I am using a private range at home, so NAT is what I require, last time I had a FreeBSD router it just worked out the box, I don't know if I am having a router issue or PPPoE+nat issue.


----------



## maquis196 (Aug 25, 2013)

I did put my `netstat -r` output in another post, but I have to wait for a moderator to accept it.


----------



## SirDice (Aug 26, 2013)

You're going to have to use one of the firewalls to enable NAT. Routing works out of the box (gateway_enable), NAT doesn't. And you need NAT because you're using RFC1918 addresses internally.


----------



## maquis196 (Aug 26, 2013)

SirDice said:
			
		

> You're going to have to use one of the firewalls to enable NAT. Routing works out of the box (gateway_enable), NAT doesn't. And you need NAT because you're using RFC1918 addresses internally.

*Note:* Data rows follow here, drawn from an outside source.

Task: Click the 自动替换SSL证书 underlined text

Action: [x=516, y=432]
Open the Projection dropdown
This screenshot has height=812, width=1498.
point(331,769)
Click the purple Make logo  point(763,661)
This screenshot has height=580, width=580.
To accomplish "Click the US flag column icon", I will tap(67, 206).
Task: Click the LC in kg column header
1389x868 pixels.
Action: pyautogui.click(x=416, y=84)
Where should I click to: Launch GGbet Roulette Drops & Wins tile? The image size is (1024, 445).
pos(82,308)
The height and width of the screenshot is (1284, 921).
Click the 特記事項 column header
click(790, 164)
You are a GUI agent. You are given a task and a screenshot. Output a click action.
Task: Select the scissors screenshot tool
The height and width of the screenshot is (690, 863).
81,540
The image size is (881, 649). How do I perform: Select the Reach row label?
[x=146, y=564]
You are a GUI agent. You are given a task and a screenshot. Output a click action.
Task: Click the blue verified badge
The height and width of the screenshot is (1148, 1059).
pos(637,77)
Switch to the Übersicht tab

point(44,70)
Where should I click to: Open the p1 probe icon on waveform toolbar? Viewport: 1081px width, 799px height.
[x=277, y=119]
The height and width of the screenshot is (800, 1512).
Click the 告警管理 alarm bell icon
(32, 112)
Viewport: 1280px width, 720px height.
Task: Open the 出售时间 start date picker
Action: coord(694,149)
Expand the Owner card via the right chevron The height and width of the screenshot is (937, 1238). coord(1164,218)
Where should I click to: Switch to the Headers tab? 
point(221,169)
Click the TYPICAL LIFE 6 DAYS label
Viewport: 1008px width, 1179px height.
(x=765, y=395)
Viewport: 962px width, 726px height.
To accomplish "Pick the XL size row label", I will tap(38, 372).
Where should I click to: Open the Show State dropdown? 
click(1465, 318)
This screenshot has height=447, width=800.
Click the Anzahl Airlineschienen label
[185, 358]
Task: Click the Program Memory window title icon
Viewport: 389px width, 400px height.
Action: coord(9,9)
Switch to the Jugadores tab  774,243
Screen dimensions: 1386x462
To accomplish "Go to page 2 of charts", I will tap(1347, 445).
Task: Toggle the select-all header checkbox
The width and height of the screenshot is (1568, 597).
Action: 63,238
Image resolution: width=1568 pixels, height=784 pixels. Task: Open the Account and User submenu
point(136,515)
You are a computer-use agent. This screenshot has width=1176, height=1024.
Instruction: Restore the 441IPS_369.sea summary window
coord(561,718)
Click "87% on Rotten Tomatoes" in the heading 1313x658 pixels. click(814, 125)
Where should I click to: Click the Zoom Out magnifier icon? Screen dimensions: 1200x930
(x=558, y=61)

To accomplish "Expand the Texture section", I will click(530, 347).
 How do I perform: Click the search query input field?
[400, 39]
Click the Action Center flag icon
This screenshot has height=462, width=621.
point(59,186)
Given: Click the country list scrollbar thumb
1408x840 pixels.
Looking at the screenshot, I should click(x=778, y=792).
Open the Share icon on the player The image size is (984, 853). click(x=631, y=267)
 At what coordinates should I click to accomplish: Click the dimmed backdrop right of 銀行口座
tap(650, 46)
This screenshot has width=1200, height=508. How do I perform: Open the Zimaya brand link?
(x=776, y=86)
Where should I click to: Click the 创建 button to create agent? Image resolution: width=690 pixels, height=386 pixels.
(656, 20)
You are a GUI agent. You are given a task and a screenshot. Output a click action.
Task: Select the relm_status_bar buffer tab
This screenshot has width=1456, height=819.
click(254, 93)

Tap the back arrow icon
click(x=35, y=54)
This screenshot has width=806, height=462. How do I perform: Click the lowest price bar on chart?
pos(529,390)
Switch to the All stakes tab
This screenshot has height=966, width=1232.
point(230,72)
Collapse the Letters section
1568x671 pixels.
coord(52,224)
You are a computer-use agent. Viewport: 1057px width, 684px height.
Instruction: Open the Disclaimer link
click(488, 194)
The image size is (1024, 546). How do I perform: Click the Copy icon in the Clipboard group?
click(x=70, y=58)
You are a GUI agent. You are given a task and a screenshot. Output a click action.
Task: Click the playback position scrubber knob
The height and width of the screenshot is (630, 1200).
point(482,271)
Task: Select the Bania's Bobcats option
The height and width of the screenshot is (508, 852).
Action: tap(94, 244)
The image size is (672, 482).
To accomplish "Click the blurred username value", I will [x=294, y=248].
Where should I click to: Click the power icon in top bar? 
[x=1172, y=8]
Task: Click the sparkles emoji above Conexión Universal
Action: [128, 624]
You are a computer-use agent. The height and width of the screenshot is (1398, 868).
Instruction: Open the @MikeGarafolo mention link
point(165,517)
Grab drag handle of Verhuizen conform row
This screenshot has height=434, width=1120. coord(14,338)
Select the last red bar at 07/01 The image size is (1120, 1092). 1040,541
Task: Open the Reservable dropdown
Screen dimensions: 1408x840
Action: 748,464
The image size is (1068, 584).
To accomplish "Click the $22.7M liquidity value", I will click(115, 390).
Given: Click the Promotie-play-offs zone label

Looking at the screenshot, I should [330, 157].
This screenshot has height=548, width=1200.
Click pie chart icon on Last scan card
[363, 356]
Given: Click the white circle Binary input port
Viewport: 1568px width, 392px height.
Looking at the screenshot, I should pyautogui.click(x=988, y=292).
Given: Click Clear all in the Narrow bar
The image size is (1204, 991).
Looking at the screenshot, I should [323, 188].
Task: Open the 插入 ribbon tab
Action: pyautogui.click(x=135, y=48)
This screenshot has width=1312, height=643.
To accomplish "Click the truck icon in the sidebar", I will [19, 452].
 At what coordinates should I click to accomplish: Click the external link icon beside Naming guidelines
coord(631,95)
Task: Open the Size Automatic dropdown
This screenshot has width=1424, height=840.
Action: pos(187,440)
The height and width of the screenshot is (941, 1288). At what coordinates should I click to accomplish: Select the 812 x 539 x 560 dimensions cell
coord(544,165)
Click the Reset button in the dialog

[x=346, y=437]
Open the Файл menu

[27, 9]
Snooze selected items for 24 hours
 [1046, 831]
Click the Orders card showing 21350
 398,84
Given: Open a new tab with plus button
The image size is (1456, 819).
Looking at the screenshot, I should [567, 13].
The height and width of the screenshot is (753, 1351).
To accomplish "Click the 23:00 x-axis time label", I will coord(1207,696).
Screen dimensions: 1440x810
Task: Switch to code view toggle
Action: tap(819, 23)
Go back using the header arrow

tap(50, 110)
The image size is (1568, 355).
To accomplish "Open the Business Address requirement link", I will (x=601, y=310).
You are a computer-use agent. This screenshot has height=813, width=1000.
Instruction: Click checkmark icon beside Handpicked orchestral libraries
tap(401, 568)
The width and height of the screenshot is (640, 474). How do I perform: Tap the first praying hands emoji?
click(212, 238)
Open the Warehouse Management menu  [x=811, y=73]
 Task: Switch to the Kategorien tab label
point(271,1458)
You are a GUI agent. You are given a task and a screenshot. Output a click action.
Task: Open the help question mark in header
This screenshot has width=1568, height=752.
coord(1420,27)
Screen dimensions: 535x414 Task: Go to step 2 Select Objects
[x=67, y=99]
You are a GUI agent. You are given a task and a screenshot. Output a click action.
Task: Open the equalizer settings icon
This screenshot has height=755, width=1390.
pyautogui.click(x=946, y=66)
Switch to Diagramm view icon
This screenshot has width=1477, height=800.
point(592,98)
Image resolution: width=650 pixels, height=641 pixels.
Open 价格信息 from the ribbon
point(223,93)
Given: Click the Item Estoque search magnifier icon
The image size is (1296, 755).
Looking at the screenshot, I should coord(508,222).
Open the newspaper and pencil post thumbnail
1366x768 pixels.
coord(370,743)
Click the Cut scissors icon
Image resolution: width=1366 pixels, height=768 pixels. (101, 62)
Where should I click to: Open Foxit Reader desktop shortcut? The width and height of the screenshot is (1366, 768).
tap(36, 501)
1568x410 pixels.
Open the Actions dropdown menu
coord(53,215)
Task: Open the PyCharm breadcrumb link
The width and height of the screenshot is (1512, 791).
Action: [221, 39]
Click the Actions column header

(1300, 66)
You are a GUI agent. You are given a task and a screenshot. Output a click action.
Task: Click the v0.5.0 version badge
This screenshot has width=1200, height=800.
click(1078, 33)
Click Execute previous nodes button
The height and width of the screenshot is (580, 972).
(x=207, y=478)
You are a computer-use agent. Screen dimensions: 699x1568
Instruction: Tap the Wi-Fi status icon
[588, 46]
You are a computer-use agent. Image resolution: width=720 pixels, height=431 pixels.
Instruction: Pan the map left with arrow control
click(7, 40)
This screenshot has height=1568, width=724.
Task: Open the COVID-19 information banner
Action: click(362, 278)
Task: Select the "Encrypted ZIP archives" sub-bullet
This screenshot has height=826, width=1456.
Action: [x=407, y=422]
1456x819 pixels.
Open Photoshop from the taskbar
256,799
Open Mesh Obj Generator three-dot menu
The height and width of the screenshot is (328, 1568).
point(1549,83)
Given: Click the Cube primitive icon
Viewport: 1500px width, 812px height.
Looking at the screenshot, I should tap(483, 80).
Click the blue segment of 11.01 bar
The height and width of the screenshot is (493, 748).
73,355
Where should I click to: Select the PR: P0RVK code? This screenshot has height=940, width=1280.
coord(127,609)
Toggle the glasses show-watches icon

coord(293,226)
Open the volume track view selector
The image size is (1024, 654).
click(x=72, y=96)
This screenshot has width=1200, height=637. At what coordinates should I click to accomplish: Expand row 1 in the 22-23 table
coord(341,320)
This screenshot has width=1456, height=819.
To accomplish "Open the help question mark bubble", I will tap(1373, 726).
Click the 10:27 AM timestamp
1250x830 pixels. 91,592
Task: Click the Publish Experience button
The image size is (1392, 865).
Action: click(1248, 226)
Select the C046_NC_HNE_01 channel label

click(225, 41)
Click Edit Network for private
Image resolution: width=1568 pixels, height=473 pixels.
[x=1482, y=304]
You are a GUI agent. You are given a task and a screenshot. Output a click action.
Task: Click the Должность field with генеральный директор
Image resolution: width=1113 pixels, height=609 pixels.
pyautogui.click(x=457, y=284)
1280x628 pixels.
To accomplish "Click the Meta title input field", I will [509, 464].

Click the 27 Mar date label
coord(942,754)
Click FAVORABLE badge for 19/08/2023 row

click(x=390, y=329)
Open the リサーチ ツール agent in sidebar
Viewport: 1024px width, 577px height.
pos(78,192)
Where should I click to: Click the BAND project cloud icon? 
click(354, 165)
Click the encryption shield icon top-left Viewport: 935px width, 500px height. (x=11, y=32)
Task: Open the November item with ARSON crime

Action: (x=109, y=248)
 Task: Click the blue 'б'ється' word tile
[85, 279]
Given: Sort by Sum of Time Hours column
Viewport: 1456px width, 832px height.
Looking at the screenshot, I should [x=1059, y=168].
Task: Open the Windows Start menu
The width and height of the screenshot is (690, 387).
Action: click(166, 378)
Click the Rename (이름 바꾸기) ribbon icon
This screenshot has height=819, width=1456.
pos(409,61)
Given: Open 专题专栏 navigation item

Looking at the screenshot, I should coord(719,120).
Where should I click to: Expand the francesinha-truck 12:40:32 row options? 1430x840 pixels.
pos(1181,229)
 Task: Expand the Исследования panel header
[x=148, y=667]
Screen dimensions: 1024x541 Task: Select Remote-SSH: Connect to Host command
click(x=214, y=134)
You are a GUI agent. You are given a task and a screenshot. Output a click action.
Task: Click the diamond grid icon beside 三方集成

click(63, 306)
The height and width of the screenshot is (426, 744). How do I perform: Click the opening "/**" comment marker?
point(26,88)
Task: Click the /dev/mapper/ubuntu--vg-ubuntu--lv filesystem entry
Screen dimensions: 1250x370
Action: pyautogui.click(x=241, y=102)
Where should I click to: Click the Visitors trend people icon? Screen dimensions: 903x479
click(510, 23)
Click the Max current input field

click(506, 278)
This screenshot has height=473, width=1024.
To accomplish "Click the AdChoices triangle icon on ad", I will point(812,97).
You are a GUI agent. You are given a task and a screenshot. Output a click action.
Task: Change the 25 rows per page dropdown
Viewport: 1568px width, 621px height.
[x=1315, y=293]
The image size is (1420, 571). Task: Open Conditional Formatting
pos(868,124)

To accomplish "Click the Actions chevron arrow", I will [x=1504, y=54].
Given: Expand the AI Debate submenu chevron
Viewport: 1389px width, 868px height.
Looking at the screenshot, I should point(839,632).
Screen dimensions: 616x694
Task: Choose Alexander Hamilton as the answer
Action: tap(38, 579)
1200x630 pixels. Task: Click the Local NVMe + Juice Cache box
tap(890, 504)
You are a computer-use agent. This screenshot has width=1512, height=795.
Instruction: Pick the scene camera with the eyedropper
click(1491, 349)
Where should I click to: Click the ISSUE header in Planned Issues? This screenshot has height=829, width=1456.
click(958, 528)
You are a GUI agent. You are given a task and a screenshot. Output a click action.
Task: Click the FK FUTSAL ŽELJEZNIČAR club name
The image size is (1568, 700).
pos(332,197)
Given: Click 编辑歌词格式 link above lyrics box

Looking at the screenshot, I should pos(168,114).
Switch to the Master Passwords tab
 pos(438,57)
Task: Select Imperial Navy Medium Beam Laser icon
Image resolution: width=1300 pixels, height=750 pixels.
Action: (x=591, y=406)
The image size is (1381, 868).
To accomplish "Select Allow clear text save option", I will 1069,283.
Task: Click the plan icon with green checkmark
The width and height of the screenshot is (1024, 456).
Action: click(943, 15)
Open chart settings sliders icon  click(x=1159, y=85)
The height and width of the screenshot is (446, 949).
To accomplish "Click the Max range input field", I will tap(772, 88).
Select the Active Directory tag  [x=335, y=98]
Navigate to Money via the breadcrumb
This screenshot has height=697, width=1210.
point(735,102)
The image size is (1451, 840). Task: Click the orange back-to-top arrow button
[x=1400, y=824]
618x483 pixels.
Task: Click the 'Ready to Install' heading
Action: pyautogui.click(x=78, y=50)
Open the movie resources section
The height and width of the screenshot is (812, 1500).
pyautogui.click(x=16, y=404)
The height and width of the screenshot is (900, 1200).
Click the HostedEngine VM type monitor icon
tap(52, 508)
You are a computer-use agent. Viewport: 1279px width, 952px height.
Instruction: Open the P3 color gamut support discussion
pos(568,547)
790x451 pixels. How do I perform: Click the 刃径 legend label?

Ah, I thought as much, just needed confirmation that I wasn't overlooking something simple. I think I had it working once a while ago on a different network without NAT and it threw me off for this.

Cheers @SirDice.


----------



## ondra_knezour (Aug 26, 2013)

http://www.freebsd.org/doc/en_US.ISO8859-1/books/handbook/network-natd.html
http://www.freebsd.org/doc/en_US.ISO8859-1/books/handbook/firewalls-pf.html#pftut-gateway


----------



## SirDice (Aug 26, 2013)

I'm not sure but I think PPPoE has some NAT features too. Although I've never used it it may be the reason why you didn't have a firewall on your earlier configuration. 

The reason I've never used it is because I'm always going to enable a firewall anyway, might as well keep everything in one place.


----------



## maquis196 (Aug 26, 2013)

I was planning on using PF for my firewall after I got the routing working. After compiling in PF I have a setup that works for me.

Thanks for the heads up, I'll mark this thread as solved.

Cheers!


----------